— Text shown —
Life Sciences 2020 Year in Review
February 10, 2021
By Melanie Szweras and Amy Dam
2020 will always be remembered as the year of COVID, and we would be remiss not to discuss the impact of COVID in the Life Sciences field. From the interest in patenting the use of remdesivir in treating COVID (see Patenting Coronavirus (COVID-19) Treatments) and finding ways to rapidly diagnose a COVID positive patient, to the race to produce a vaccine (see The Race to Produce a COVID-19 Vaccine (Part I) and The Race to Produce a COVID-19 Vaccine (Part II)), COVID has definitely brought the incredible strength of medical research to the attention of us all, while showing that scientific collaborations and acceleration to market can still occur in conjunction with intellectual property protection (see Pooling Patent Rights to Combat COVID-19 and Canadians Ramping Up COVID-19 Collaborations and IP).
Recognizing this rapid need for COVID treatment, government, including intellectual property offices and regulatory bodies, developed programs to help accelerate research, examination and approval (see Ontario Government Unveils Intellectual Property Action Plan Along with COVID-19 Research Projects and The USPTO’s Fast-Track Patent Program Spurs on COVID-19 Innovations).
Although COVID has dominated most discussions, there were many other developments of note in Life Sciences IP over the last year.

— Check your understanding —
[1] Using the year-in-review article, answer each question below.
(a) Who are the authors?
(b) The use of which drug in treating COVID drew interest in patenting?
(c) Which office's fast-track patent program is cited?
[2] Set down the passage of the year-in-review article starting at "Recognizing this rapid" and ending at "on COVID-19 Innovations).".
[3] List every article title that the year-in-review article refers readers to with "see".

— Material provided —
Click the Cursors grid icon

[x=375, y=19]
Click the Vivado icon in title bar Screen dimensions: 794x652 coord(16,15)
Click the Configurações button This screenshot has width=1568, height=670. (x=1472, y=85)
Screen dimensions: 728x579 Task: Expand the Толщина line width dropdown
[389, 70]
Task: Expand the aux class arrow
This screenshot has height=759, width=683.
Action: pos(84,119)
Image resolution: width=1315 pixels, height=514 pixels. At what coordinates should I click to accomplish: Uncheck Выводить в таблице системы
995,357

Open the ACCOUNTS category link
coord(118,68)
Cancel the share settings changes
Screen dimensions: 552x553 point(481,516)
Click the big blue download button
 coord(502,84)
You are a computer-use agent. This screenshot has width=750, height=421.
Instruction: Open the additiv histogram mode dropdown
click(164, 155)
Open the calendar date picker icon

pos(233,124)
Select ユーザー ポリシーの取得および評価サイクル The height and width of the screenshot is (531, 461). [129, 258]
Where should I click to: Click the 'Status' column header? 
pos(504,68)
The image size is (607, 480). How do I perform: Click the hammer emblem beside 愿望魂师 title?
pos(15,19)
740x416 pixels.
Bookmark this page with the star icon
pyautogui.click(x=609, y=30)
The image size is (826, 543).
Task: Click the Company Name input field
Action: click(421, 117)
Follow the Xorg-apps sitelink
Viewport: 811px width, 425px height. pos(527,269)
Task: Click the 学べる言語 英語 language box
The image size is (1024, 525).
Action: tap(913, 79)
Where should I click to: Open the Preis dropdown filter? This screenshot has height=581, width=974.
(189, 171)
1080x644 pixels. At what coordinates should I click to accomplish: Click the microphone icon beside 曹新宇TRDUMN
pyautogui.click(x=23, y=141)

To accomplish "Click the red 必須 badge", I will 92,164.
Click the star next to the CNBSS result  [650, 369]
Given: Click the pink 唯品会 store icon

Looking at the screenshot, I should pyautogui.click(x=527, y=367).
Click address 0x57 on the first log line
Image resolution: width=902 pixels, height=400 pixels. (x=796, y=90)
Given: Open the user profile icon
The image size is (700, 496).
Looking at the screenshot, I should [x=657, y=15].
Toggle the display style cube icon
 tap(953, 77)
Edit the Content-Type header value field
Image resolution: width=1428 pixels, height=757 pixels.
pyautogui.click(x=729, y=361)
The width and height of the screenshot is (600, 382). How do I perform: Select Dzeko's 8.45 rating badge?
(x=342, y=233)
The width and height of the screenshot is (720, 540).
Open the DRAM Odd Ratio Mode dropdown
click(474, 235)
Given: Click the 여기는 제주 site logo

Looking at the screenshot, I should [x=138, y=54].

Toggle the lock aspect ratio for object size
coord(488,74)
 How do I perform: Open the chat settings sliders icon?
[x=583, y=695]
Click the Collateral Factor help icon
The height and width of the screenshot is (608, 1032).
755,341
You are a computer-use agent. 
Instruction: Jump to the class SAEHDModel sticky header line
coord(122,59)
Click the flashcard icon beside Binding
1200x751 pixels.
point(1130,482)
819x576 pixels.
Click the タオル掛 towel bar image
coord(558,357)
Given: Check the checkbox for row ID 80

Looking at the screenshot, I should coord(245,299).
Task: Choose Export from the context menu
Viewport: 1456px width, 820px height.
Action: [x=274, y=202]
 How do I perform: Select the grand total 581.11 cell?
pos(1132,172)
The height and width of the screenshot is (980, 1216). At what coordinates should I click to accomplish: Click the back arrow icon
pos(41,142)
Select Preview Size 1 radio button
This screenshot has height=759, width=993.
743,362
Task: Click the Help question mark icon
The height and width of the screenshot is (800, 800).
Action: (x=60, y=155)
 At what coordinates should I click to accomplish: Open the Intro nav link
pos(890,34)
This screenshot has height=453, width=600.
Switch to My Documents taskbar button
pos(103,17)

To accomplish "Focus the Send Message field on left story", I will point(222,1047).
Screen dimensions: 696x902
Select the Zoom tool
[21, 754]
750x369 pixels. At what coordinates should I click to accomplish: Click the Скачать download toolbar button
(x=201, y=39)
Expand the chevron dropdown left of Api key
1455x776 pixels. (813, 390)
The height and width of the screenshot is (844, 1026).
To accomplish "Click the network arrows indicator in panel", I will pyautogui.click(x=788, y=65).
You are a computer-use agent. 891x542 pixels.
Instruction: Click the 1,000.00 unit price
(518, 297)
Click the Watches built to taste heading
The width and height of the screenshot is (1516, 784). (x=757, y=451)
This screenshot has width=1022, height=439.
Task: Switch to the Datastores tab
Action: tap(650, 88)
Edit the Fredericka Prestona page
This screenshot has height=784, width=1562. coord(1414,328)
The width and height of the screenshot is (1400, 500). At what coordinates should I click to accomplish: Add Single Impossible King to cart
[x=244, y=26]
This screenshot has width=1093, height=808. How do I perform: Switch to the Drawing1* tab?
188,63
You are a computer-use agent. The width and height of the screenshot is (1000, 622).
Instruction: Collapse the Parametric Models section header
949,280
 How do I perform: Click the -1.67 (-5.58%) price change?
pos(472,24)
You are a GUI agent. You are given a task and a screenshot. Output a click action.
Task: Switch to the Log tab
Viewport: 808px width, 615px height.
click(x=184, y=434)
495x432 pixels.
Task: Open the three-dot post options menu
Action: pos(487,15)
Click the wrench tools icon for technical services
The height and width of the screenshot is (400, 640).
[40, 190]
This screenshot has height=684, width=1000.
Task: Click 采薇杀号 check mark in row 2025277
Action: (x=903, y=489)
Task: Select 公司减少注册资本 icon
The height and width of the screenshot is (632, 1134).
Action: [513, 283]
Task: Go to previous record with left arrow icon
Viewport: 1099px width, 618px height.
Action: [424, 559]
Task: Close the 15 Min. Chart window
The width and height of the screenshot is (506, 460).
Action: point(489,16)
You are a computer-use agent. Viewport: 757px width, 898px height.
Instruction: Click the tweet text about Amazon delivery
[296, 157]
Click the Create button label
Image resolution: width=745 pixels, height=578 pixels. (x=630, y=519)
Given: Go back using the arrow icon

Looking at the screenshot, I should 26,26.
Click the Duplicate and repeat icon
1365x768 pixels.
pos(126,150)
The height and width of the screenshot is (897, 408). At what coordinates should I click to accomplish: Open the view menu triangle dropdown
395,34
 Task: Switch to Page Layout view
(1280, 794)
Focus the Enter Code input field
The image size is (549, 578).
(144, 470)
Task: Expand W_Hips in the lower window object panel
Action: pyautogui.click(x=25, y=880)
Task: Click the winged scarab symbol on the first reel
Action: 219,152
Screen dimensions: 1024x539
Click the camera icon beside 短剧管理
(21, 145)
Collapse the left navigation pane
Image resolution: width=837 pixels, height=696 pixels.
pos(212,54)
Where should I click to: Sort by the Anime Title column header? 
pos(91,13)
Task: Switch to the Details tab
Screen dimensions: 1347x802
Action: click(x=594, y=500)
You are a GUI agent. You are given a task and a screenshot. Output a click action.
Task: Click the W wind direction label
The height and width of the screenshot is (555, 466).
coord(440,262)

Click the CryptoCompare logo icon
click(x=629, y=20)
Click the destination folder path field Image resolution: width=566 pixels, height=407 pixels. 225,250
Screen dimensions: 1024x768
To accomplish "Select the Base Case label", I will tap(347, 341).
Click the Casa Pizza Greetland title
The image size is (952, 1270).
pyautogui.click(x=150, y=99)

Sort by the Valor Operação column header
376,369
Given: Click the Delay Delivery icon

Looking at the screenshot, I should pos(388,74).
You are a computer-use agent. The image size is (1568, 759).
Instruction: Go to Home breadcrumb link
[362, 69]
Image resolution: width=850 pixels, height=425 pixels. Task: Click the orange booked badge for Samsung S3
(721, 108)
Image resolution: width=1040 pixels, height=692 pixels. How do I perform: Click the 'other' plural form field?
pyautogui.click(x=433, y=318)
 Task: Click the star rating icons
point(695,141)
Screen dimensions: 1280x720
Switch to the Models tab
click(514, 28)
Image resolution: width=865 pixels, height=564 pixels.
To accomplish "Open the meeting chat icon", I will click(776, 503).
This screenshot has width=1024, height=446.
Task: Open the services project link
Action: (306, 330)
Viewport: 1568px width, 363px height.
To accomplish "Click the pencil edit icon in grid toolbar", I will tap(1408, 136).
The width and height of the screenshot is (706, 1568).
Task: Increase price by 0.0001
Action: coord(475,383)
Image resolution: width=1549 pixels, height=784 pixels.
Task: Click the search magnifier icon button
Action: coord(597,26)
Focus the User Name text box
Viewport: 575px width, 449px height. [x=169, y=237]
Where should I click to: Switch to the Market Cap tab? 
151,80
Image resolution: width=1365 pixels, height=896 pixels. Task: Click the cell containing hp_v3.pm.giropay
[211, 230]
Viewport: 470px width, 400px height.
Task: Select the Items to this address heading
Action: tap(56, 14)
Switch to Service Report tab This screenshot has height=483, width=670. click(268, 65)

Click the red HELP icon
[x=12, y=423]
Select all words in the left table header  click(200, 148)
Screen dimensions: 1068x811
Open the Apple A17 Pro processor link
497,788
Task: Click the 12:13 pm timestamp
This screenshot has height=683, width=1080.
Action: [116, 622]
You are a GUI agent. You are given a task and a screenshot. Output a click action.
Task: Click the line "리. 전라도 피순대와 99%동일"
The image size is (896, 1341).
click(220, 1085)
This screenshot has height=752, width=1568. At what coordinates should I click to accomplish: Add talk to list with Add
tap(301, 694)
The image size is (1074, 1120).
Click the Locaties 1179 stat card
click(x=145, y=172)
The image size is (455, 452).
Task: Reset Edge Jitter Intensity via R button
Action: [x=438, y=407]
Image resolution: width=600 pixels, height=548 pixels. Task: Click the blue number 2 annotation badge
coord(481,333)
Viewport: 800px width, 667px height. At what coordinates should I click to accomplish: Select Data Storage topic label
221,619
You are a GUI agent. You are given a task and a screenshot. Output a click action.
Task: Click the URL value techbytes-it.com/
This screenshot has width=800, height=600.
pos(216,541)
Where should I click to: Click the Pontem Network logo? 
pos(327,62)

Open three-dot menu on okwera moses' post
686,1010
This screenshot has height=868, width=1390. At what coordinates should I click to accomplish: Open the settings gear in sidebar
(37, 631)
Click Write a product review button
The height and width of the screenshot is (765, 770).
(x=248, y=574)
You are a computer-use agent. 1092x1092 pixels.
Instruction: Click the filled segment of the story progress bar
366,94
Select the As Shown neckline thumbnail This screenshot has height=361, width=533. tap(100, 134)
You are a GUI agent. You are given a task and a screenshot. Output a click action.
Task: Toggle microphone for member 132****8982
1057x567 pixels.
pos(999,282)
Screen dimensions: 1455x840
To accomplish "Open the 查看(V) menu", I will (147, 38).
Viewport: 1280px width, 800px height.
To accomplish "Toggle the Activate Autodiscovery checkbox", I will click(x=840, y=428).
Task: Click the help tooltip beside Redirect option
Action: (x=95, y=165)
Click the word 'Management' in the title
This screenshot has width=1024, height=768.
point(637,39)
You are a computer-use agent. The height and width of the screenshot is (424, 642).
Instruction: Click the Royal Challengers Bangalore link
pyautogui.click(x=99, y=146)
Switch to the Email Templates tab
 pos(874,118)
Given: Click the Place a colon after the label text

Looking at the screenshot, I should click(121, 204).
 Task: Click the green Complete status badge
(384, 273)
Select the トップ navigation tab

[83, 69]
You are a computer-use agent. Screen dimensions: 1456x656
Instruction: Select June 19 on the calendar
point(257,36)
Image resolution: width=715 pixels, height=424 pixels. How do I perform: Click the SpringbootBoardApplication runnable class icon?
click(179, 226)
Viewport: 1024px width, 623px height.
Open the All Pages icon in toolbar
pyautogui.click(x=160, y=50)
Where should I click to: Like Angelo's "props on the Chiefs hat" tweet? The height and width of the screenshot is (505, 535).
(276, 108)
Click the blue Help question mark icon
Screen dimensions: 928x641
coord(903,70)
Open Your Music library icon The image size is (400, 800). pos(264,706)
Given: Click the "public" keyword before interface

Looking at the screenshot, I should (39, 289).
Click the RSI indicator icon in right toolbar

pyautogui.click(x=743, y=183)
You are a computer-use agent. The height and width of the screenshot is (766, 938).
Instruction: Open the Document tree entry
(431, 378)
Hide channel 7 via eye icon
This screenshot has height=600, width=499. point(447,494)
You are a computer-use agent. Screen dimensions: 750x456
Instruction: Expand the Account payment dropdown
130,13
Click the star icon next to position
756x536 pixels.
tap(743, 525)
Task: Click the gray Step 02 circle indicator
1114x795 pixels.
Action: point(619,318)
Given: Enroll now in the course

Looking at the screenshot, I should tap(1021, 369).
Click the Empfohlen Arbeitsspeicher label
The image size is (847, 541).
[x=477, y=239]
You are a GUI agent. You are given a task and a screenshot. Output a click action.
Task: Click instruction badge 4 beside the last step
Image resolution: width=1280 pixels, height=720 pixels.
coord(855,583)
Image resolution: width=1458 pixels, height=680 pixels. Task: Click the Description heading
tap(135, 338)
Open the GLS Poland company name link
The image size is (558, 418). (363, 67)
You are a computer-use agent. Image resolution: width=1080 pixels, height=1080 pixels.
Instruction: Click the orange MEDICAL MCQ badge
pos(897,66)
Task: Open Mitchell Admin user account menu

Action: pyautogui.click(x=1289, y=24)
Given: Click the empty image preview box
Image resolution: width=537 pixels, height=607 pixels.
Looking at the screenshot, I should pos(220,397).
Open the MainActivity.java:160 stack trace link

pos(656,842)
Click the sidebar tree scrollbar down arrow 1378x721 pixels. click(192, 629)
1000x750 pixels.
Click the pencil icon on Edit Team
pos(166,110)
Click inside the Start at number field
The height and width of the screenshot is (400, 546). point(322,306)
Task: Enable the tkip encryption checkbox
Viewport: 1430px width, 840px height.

— Expected responses —
[1]
(a) Melanie Szweras and Amy Dam
(b) Remdesivir
(c) The USPTO

[2]
Recognizing this rapid need for COVID treatment, government, including intellectual property offices and regulatory bodies, developed programs to help accelerate research, examination and approval (see Ontario Government Unveils Intellectual Property Action Plan Along with COVID-19 Research Projects and The USPTO’s Fast-Track Patent Program Spurs on COVID-19 Innovations).

[3]
1. Patenting Coronavirus (COVID-19) Treatments
2. The Race to Produce a COVID-19 Vaccine (Part I)
3. The Race to Produce a COVID-19 Vaccine (Part II)
4. Pooling Patent Rights to Combat COVID-19
5. Canadians Ramping Up COVID-19 Collaborations and IP
6. Ontario Government Unveils Intellectual Property Action Plan Along with COVID-19 Research Projects
7. The USPTO’s Fast-Track Patent Program Spurs on COVID-19 Innovations